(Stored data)
|---|

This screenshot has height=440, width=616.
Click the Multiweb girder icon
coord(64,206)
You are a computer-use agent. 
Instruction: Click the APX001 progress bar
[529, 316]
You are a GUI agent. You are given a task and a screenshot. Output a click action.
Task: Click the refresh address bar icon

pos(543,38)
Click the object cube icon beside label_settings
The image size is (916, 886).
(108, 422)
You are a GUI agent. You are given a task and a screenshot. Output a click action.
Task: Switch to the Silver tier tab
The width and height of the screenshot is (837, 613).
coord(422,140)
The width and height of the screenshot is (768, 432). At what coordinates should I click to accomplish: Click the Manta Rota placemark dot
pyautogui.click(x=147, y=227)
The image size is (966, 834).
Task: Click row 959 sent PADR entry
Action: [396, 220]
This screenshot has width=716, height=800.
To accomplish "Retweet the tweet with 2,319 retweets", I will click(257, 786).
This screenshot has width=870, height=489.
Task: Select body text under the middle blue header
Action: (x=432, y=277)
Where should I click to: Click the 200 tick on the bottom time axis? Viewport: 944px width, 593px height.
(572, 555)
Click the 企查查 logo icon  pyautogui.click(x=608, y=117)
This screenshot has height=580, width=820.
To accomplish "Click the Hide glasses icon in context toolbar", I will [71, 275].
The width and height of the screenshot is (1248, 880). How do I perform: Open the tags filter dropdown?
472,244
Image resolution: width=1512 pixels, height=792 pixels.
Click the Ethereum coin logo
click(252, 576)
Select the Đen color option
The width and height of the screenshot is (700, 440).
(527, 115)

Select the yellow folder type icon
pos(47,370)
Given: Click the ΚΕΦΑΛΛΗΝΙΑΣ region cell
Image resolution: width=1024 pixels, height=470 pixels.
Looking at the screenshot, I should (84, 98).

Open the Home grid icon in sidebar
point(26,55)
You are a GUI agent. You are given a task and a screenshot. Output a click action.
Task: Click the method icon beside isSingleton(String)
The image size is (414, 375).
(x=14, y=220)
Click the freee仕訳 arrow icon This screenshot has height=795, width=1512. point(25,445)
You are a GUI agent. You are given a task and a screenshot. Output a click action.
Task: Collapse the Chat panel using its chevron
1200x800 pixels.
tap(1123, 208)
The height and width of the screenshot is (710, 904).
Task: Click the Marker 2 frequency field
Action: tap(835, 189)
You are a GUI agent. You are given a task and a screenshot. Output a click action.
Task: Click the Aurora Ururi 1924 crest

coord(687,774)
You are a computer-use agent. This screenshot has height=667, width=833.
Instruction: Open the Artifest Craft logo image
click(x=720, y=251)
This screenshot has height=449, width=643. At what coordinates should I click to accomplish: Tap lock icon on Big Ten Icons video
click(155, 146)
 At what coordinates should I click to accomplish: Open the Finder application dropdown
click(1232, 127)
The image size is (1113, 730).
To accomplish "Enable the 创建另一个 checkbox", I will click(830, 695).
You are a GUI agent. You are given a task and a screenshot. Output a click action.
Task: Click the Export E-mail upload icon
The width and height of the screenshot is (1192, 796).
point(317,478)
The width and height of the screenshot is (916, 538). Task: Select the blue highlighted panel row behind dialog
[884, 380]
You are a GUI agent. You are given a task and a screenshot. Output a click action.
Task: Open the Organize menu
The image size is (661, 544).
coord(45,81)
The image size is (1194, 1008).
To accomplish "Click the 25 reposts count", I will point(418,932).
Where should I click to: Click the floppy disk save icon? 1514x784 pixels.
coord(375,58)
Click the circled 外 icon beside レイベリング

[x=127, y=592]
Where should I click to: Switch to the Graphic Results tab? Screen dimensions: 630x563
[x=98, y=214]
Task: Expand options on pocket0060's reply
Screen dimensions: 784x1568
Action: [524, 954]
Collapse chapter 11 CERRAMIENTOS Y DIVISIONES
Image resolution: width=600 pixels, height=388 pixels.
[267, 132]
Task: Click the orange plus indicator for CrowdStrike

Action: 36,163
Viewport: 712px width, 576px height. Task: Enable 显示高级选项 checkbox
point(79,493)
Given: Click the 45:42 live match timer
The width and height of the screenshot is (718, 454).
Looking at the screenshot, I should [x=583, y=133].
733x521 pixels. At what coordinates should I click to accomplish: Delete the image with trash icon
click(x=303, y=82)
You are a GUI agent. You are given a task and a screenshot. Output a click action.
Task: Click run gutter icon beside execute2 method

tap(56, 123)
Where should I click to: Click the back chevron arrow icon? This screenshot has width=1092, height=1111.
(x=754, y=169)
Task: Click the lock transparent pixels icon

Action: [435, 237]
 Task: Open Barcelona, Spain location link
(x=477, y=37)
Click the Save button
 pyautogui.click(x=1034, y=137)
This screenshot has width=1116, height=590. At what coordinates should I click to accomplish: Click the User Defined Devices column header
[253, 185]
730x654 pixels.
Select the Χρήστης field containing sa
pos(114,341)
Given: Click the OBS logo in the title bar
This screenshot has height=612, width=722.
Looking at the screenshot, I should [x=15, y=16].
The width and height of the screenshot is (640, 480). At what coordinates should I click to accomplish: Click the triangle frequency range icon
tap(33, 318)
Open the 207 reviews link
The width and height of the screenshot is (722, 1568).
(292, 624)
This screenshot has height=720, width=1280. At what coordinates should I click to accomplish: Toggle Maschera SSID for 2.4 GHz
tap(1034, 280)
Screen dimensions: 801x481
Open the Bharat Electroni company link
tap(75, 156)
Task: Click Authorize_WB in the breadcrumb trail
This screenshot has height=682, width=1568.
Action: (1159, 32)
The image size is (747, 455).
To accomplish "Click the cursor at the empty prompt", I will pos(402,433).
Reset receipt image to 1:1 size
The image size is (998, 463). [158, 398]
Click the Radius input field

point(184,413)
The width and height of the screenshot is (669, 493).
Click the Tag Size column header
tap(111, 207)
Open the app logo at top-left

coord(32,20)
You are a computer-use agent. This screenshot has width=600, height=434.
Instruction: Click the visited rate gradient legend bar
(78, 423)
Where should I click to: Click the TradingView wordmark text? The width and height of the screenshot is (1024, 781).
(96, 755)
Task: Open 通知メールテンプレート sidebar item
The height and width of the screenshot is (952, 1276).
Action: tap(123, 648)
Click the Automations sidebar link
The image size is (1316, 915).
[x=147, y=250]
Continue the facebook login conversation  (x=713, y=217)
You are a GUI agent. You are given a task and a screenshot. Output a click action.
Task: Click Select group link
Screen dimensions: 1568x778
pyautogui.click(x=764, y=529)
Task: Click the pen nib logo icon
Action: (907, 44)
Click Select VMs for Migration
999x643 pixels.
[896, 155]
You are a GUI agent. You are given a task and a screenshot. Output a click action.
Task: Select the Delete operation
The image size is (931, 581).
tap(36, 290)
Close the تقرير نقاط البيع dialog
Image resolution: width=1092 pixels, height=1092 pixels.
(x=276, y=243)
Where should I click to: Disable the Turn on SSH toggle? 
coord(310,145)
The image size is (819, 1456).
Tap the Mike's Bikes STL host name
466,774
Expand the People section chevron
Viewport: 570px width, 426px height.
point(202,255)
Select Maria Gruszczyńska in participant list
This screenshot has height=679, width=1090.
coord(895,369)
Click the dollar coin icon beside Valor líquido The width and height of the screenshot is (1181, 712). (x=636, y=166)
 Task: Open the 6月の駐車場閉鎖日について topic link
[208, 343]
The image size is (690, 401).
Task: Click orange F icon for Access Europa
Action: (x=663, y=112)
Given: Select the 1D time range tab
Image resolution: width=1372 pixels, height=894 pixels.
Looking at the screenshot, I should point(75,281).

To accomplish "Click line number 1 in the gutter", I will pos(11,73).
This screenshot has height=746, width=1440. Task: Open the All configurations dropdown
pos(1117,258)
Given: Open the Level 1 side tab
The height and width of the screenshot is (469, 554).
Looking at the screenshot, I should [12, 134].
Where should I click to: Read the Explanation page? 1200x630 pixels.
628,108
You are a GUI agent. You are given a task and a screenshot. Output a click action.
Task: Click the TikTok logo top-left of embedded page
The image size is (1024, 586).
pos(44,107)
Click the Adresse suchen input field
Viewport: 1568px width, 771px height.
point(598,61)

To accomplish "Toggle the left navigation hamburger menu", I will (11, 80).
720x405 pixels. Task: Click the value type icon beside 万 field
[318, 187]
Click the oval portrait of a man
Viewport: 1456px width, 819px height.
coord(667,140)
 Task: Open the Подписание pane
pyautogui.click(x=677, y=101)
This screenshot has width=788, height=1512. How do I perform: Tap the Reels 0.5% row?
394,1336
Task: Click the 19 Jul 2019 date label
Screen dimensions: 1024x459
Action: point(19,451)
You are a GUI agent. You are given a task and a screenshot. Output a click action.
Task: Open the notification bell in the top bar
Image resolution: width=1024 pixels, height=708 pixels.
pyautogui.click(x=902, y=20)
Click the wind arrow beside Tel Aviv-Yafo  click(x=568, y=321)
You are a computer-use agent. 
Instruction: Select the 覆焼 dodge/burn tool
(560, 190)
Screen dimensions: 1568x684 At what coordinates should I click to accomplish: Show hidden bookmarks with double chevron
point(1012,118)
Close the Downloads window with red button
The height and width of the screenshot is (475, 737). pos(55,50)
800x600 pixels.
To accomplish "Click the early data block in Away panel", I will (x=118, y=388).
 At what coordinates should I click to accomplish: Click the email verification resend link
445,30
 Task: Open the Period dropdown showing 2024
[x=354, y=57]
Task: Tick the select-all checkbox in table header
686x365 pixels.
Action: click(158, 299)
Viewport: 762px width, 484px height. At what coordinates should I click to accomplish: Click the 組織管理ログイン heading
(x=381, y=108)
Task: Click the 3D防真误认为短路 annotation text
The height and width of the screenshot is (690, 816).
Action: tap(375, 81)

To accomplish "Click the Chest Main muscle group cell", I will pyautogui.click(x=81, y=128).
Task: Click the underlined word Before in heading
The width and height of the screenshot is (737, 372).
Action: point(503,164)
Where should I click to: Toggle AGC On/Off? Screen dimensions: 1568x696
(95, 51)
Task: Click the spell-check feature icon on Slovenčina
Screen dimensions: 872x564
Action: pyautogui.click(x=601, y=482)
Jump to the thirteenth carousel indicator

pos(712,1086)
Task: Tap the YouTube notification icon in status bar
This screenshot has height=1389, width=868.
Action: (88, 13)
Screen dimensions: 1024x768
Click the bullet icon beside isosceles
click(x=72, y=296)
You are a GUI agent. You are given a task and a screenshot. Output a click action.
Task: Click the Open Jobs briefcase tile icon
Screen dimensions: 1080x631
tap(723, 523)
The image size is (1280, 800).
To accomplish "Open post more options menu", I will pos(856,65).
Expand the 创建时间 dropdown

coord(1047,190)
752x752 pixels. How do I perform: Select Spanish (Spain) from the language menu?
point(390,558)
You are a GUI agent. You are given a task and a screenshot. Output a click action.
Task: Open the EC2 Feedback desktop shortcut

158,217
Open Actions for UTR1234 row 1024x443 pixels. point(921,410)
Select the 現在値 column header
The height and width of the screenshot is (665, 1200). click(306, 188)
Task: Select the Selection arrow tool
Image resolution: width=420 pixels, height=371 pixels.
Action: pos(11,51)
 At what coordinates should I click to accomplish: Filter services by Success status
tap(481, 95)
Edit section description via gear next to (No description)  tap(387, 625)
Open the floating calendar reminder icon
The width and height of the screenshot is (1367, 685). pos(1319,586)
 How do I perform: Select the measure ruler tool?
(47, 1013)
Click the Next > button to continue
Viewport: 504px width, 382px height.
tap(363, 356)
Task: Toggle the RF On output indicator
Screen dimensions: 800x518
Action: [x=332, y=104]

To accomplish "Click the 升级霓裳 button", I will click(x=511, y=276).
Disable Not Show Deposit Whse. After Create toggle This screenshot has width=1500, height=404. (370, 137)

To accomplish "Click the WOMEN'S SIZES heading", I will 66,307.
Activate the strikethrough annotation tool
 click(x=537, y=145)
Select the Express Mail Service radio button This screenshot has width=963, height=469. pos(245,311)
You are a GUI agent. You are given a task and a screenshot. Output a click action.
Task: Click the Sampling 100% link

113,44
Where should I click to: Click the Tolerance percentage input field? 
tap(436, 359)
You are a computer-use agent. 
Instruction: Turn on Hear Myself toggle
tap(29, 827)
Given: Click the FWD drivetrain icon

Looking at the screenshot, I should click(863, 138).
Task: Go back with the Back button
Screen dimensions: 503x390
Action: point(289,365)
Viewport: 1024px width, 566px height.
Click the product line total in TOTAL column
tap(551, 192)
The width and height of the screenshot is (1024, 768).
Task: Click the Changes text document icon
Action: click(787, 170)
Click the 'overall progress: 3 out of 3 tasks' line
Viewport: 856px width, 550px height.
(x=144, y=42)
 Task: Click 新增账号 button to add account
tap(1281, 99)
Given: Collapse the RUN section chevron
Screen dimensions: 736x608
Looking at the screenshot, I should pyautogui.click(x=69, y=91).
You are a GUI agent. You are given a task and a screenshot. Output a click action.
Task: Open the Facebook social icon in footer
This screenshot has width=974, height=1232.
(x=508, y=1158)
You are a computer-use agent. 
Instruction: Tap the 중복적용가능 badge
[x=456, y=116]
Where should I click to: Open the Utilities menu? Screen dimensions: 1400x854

|---|

● Required work: Look above and return each line of the records exactly, from the very first through the line with "Select the Đen color option", both included.

● Problem solution:
This screenshot has height=440, width=616.
Click the Multiweb girder icon
coord(64,206)
You are a computer-use agent. 
Instruction: Click the APX001 progress bar
[529, 316]
You are a GUI agent. You are given a task and a screenshot. Output a click action.
Task: Click the refresh address bar icon

pos(543,38)
Click the object cube icon beside label_settings
The image size is (916, 886).
(108, 422)
You are a GUI agent. You are given a task and a screenshot. Output a click action.
Task: Switch to the Silver tier tab
The width and height of the screenshot is (837, 613).
coord(422,140)
The width and height of the screenshot is (768, 432). At what coordinates should I click to accomplish: Click the Manta Rota placemark dot
pyautogui.click(x=147, y=227)
The image size is (966, 834).
Task: Click row 959 sent PADR entry
Action: [396, 220]
This screenshot has width=716, height=800.
To accomplish "Retweet the tweet with 2,319 retweets", I will click(257, 786).
This screenshot has width=870, height=489.
Task: Select body text under the middle blue header
Action: (x=432, y=277)
Where should I click to: Click the 200 tick on the bottom time axis? Viewport: 944px width, 593px height.
(572, 555)
Click the 企查查 logo icon  pyautogui.click(x=608, y=117)
This screenshot has height=580, width=820.
To accomplish "Click the Hide glasses icon in context toolbar", I will [71, 275].
The width and height of the screenshot is (1248, 880). How do I perform: Open the tags filter dropdown?
472,244
Image resolution: width=1512 pixels, height=792 pixels.
Click the Ethereum coin logo
click(252, 576)
Select the Đen color option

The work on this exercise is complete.